### Testo della pagina ###

Come da noi anticipato, i Carabinieri della Stazione di Trani, hanno arrestato T.M., 23enne, per resistenza, violenza a pubblico ufficiale, lesioni personali aggravate e interruzione di pubblico servizio.
In una piazza della città, suo padre aveva accusato un malore, accasciandosi al suolo. Immediatamente il figlio aveva richiesto telefonicamente l’intervento dei sanitari del 118, i quali, giunti sul posto, dopo aver prestato i primi soccorsi e constatato che il paziente era vigile e cosciente, sono stati aggrediti dal 23enne, riportando lievi lesioni poiché, a dire dell’aggressore, avevano impiegato troppo tempo per intervenire.
Nonostante ciò, i soccorritori sono riusciti a far salire il paziente in ambulanza, giungendo al pronto soccorso, dove T.M., in preda alla rabbia, ha cercato di inseguire i sanitari fin dentro i locali per aggredirli nuovamente. Fortunatamente, all’ingresso dell’ospedale, vi era una pattuglia della locale stazione dei carabinieri, giunta da poco per altri motivi di servizio. I militari, richiamati dalle richieste di aiuto da parte del medico, si sono interposti tra l’aggressore ed il medico, diventando a loro volta oggetto di calci e pugni, tant’è che anche hanno subito alcune lievi ferite.
A nulla è valso lo sforzo dei militari di fermare la furia del 23enne, il quale ha continuato a tirare pugni anche sulla porta d’ingresso dell’ospedale, volendo a tutti i costi entrare nella struttura con l’intento di continuare le sue azioni violente contro il personale del 118.
Solo l’intervento di altre due pattuglie di Carabinieri, giunte di rinforzo, ha consentito di bloccare definitivamente il 23enne e di trarlo in arresto.
L’autorità giudiziaria competente, immediatamente avvertita, ha disposto la collocazione del 23enne presso il carcere, in attesa di giudizio.
(n.d.r) Prevenendo le richieste dei lettori circa le generalità dell'arrestato, si precisa che sono le autorità competenti a non diffonderle e non quest'organo d'informazione ad ometterle.

### Voci elencate ###

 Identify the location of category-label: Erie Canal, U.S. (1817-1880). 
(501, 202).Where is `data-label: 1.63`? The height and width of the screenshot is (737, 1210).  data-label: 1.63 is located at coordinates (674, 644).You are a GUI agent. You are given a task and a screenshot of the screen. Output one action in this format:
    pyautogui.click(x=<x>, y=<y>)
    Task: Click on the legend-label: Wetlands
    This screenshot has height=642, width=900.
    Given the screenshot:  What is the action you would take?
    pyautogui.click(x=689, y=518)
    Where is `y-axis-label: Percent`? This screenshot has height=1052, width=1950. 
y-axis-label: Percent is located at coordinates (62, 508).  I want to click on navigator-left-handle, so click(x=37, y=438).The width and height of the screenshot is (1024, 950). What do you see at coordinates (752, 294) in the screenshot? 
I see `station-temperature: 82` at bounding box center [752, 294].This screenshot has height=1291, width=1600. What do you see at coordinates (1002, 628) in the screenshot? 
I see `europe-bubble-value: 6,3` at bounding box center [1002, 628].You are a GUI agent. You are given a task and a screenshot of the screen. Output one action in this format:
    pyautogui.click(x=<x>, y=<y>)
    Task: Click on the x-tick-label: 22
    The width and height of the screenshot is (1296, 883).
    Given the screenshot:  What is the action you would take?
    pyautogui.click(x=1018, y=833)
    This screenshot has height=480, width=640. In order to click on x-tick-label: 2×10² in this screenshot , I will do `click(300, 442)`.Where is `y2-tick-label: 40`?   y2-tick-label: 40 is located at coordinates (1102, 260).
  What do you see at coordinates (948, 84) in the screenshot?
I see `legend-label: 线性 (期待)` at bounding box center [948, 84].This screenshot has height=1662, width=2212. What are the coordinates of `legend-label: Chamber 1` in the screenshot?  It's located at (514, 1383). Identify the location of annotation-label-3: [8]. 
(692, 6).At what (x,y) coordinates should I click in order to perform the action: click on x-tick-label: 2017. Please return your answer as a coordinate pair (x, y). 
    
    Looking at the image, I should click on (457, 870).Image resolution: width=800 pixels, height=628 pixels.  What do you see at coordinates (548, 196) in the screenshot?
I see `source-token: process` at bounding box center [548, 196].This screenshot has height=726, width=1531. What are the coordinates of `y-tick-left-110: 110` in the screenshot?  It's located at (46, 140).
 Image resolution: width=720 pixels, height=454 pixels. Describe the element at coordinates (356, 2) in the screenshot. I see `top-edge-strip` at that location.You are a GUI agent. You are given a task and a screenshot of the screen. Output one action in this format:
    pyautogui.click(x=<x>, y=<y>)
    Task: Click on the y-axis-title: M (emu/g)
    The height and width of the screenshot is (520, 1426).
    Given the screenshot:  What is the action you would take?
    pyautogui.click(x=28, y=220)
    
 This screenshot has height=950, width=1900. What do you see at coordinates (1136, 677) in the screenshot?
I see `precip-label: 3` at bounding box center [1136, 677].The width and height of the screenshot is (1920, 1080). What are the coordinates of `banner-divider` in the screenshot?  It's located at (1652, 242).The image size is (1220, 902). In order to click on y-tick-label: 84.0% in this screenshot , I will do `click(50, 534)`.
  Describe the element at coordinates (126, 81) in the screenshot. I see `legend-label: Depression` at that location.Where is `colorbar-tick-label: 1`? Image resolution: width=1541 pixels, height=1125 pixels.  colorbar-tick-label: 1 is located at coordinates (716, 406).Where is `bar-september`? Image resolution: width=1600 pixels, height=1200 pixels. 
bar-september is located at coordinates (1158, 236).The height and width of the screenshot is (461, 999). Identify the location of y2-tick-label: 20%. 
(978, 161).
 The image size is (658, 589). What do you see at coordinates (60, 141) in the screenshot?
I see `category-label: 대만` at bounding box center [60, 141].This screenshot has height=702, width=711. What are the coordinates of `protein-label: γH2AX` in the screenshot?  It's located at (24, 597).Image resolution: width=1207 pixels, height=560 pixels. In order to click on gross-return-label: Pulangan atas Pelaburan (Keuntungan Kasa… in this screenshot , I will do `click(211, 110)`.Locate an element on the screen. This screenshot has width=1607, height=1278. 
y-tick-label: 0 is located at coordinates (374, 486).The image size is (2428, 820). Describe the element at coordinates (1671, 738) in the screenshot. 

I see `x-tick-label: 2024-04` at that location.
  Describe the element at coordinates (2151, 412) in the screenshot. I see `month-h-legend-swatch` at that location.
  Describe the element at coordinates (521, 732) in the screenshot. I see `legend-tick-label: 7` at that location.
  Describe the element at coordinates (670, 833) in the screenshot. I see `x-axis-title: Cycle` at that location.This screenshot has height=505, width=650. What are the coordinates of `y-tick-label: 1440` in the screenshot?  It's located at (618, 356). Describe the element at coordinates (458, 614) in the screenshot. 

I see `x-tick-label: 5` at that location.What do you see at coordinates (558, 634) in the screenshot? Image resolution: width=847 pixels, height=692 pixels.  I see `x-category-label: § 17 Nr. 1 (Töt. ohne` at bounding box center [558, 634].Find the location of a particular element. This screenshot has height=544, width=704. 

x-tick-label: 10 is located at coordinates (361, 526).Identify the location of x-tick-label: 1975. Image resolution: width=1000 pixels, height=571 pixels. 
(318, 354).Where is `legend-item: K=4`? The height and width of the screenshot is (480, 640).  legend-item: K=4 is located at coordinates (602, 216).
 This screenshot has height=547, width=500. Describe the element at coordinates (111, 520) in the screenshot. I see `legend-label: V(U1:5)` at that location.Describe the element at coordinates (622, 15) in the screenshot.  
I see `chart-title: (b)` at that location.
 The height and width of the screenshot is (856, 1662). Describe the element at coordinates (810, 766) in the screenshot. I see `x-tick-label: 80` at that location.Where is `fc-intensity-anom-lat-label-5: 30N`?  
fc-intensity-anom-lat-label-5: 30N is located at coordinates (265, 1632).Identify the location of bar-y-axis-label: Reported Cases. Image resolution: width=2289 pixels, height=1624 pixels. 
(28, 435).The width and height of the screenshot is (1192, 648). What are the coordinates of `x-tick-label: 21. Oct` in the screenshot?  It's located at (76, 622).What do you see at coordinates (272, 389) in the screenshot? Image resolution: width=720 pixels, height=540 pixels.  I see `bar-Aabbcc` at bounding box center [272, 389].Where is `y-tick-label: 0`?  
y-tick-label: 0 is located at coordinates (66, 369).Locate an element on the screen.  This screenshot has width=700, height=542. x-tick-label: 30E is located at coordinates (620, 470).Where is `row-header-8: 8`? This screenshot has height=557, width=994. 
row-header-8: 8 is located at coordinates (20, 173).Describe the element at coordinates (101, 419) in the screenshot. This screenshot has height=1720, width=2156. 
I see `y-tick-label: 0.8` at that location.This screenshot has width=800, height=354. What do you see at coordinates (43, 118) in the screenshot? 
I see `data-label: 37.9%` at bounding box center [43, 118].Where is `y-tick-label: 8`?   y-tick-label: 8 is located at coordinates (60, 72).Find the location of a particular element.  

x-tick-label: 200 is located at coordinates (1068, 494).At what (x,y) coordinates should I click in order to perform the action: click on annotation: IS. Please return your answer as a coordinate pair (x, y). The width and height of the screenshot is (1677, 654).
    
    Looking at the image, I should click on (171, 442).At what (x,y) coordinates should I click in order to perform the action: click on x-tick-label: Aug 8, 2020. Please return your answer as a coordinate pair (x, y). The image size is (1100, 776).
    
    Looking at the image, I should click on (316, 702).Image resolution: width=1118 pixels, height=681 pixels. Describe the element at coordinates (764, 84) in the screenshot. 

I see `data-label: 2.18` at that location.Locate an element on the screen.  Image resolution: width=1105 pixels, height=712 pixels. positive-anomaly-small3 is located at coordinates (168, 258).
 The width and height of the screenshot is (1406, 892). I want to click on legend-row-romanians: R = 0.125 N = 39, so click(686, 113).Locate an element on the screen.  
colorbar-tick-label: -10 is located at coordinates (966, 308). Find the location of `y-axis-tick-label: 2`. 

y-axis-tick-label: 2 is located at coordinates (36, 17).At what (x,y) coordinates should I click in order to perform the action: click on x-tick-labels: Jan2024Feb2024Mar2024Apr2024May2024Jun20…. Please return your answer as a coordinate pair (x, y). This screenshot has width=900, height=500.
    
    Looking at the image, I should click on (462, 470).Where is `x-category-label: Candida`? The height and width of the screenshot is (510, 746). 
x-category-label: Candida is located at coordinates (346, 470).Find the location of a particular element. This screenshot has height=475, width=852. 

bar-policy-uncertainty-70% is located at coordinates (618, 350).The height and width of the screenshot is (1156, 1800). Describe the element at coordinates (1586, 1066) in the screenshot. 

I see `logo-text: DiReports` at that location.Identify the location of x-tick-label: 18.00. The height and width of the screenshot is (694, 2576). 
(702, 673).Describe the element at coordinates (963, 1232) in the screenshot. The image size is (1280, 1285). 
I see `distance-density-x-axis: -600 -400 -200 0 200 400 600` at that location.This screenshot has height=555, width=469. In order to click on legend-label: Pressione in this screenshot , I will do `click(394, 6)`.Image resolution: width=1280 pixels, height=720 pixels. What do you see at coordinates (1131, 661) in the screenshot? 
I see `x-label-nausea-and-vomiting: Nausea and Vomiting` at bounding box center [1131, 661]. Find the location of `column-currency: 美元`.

###

### Il compito
Ricopia fedelmente il brano dell'articolo sull'arresto del 23enne a Trani che comincia con le parole "L’autorità giudiziaria competente, immediatamente" e si chiude dopo le parole "d'informazione ad ometterle.".

### Soluzione scritta
L’autorità giudiziaria competente, immediatamente avvertita, ha disposto la collocazione del 23enne presso il carcere, in attesa di giudizio.
(n.d.r) Prevenendo le richieste dei lettori circa le generalità dell'arrestato, si precisa che sono le autorità competenti a non diffonderle e non quest'organo d'informazione ad ometterle.